#### Your goal
Transcribe the passage about the Pyramid of Menkaure word for word, beginning at the words "PHARAOH: the sarcophagus" and stopping after "the burial chamber.".

Journal

PHARAOH: the sarcophagus of Menkaure and the wreck of the Beatrice

This image of the north face of the Pyramid of Menkaure was made in 1842, only five years after Colonel Vyse's explorations. It shows the damage caused in 1196 by Saladin's son, Malek Abd al-Aziz Othman ben Yusuf, whose attempt to dismantle the pyra…

This image of the north face of the Pyramid of Menkaure was made in 1842, only five years after Colonel Vyse's explorations. It shows the damage caused in 1196 by Saladin's son, Malek Abd al-Aziz Othman ben Yusuf, whose attempt to dismantle the pyramid created the gouge you can see above the modern entranceway and stripped away much of the façade. Vyse added to the damage by using gunpowder to blow his way through to the burial chamber.

#### Data rows
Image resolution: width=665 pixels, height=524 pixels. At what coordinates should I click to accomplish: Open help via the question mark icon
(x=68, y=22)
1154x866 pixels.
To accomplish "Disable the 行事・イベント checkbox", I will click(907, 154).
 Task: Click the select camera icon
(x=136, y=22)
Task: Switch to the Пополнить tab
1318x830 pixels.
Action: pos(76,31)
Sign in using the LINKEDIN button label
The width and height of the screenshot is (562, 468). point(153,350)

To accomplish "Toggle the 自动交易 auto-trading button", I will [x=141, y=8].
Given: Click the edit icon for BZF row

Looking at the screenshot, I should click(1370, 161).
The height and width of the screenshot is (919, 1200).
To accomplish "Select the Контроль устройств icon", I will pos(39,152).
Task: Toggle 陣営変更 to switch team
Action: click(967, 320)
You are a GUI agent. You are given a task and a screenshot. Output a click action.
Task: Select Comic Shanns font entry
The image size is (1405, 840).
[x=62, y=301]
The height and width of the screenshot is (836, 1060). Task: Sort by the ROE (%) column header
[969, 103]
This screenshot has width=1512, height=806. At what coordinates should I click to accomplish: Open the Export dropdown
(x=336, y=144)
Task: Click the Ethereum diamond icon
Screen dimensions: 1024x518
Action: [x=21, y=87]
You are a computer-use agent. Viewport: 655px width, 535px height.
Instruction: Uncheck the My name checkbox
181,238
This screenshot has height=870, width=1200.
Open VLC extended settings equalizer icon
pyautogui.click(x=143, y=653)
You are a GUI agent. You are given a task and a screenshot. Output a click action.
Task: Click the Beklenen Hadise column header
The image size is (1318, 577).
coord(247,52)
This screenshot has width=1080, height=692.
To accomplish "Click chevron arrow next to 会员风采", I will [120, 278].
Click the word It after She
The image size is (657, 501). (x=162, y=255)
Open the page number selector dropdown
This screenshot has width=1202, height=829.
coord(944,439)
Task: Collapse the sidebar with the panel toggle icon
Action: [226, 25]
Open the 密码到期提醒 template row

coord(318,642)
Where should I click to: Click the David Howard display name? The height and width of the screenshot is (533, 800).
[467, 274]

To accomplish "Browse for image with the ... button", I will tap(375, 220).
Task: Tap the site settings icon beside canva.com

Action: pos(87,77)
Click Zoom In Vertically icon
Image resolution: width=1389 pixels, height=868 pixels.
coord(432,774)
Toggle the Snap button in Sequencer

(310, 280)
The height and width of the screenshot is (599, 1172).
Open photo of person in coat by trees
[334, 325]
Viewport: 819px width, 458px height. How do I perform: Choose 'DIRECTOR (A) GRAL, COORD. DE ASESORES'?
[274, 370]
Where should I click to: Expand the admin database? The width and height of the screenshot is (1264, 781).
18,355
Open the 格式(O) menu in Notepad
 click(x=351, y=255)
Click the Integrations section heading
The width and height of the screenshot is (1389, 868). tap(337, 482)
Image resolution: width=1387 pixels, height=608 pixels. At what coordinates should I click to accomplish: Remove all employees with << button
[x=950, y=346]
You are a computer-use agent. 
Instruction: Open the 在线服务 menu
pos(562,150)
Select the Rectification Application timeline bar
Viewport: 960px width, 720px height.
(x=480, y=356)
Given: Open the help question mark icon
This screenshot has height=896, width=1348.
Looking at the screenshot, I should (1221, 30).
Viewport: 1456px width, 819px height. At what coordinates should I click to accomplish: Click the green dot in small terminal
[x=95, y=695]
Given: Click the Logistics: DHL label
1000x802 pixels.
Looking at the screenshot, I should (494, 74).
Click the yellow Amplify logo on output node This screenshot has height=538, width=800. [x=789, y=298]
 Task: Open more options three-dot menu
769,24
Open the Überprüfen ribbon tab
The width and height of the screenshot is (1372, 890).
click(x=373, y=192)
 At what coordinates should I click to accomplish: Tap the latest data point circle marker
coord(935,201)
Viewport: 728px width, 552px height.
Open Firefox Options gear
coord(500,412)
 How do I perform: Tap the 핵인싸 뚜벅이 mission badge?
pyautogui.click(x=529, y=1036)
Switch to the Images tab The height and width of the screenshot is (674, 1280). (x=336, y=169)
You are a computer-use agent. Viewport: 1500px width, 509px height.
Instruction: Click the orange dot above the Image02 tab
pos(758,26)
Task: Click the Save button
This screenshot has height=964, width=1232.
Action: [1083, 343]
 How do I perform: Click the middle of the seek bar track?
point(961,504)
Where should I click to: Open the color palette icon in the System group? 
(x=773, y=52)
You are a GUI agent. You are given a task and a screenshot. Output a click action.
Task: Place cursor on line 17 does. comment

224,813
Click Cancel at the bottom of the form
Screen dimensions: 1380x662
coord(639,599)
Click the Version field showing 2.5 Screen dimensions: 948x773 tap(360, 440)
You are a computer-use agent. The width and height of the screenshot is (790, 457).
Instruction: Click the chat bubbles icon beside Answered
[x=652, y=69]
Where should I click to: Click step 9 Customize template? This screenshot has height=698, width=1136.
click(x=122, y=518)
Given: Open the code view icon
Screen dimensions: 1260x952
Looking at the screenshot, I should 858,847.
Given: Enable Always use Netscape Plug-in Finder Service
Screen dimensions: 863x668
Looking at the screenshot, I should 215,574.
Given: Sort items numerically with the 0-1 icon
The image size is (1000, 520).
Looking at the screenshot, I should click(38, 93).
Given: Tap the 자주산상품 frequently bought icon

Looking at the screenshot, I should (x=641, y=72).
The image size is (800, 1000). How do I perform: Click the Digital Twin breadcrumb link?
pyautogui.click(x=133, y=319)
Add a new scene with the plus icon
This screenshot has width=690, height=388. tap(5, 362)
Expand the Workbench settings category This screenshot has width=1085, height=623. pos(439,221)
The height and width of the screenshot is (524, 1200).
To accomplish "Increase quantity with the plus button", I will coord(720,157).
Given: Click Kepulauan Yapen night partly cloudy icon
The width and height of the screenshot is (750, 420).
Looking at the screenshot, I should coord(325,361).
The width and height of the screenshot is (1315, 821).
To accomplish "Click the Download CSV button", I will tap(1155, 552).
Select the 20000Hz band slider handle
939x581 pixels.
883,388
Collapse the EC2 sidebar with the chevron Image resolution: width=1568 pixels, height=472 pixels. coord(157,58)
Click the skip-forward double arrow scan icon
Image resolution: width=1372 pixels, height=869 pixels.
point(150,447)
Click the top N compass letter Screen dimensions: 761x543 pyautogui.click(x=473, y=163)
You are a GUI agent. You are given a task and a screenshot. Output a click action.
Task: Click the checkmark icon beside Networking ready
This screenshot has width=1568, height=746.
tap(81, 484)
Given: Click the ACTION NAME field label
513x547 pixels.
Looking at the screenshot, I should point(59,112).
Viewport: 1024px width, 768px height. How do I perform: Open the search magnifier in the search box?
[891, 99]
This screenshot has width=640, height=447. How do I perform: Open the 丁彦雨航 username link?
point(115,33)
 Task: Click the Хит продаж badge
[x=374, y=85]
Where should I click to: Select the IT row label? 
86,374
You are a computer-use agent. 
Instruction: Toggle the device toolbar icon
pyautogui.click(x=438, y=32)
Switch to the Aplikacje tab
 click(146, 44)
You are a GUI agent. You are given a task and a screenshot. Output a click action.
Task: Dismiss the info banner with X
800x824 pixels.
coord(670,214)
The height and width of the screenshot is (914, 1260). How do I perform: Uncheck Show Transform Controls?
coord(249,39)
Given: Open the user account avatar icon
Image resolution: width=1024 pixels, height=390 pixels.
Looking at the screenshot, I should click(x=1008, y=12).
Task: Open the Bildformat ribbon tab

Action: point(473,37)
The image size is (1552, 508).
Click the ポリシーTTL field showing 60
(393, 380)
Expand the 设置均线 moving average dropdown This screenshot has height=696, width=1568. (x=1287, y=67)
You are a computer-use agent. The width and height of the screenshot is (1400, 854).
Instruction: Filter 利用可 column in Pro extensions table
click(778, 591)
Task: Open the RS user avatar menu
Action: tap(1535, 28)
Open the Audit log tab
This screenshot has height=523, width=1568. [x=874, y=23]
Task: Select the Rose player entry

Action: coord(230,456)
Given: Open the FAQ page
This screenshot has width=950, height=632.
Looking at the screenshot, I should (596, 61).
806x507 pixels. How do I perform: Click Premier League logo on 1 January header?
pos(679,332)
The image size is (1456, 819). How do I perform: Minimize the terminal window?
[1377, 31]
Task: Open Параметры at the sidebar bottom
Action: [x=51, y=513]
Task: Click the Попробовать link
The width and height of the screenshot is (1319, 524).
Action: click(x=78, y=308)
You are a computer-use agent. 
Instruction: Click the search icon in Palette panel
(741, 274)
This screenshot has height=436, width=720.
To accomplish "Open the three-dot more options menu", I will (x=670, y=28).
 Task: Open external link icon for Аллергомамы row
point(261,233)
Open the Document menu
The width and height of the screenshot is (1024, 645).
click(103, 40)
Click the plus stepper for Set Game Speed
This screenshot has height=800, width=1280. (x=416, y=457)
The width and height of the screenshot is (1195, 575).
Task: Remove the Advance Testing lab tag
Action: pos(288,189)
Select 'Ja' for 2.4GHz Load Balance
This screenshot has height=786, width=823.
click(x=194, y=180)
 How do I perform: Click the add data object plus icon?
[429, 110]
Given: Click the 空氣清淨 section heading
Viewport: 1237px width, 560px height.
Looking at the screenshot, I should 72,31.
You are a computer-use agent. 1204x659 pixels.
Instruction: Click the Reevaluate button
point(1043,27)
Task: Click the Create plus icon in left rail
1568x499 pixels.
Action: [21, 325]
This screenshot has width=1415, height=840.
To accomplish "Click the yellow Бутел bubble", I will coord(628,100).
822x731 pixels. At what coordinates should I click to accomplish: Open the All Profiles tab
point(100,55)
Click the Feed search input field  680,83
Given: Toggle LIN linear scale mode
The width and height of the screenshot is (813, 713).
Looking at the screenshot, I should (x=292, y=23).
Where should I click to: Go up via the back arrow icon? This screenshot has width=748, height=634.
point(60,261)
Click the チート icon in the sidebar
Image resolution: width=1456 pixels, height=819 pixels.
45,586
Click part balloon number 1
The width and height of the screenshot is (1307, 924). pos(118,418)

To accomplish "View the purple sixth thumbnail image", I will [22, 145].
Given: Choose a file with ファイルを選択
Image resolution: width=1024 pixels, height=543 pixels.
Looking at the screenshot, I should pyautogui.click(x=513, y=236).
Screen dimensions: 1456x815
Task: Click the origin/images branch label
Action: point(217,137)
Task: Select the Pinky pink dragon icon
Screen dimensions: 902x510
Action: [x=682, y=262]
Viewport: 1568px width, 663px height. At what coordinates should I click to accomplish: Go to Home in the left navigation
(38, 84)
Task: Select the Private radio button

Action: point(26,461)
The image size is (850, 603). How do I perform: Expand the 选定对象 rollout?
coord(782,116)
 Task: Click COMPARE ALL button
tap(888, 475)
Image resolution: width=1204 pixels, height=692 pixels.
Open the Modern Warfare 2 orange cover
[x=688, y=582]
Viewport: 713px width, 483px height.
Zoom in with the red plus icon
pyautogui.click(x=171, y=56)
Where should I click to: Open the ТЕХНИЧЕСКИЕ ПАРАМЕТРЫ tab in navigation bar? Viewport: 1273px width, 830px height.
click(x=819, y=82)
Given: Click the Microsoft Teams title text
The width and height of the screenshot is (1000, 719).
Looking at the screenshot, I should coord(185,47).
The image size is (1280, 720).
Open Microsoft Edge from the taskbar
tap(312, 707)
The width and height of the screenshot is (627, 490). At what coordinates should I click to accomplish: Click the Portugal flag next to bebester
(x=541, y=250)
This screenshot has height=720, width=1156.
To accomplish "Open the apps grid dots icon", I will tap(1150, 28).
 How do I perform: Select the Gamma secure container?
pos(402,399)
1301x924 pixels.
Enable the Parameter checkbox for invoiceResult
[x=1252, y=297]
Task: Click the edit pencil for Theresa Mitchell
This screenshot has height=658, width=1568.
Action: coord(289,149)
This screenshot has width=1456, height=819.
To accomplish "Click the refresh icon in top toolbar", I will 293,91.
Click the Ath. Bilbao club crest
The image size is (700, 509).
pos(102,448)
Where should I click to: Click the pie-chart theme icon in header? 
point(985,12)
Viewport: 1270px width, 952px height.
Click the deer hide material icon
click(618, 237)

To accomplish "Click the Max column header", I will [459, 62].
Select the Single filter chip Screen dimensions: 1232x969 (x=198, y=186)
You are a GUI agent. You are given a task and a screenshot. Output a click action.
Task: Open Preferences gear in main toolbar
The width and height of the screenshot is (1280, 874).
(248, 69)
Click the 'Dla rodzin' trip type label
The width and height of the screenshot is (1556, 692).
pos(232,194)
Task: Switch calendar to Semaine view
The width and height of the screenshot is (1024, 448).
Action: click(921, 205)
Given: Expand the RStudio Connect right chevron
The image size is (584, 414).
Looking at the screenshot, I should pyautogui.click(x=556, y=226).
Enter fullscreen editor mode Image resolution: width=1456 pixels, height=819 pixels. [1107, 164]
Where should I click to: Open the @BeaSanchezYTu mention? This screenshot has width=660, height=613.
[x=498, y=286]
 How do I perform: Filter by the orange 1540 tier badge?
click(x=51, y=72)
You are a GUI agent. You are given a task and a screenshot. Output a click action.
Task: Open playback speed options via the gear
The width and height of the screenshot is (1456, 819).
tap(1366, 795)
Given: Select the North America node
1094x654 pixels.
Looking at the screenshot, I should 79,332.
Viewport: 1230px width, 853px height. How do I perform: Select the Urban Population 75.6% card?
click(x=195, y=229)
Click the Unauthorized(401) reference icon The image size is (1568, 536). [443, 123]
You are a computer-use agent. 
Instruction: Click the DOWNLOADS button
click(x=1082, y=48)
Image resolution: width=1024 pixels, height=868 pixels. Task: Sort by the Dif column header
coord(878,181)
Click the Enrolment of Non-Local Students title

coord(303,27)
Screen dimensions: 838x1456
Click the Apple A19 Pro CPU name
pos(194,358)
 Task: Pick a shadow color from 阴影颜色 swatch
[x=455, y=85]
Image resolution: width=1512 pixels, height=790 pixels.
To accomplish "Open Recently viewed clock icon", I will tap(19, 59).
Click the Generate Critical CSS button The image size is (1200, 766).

#### Full answer
PHARAOH: the sarcophagus of Menkaure and the wreck of the Beatrice

This image of the north face of the Pyramid of Menkaure was made in 1842, only five years after Colonel Vyse's explorations. It shows the damage caused in 1196 by Saladin's son, Malek Abd al-Aziz Othman ben Yusuf, whose attempt to dismantle the pyra…

This image of the north face of the Pyramid of Menkaure was made in 1842, only five years after Colonel Vyse's explorations. It shows the damage caused in 1196 by Saladin's son, Malek Abd al-Aziz Othman ben Yusuf, whose attempt to dismantle the pyramid created the gouge you can see above the modern entranceway and stripped away much of the façade. Vyse added to the damage by using gunpowder to blow his way through to the burial chamber.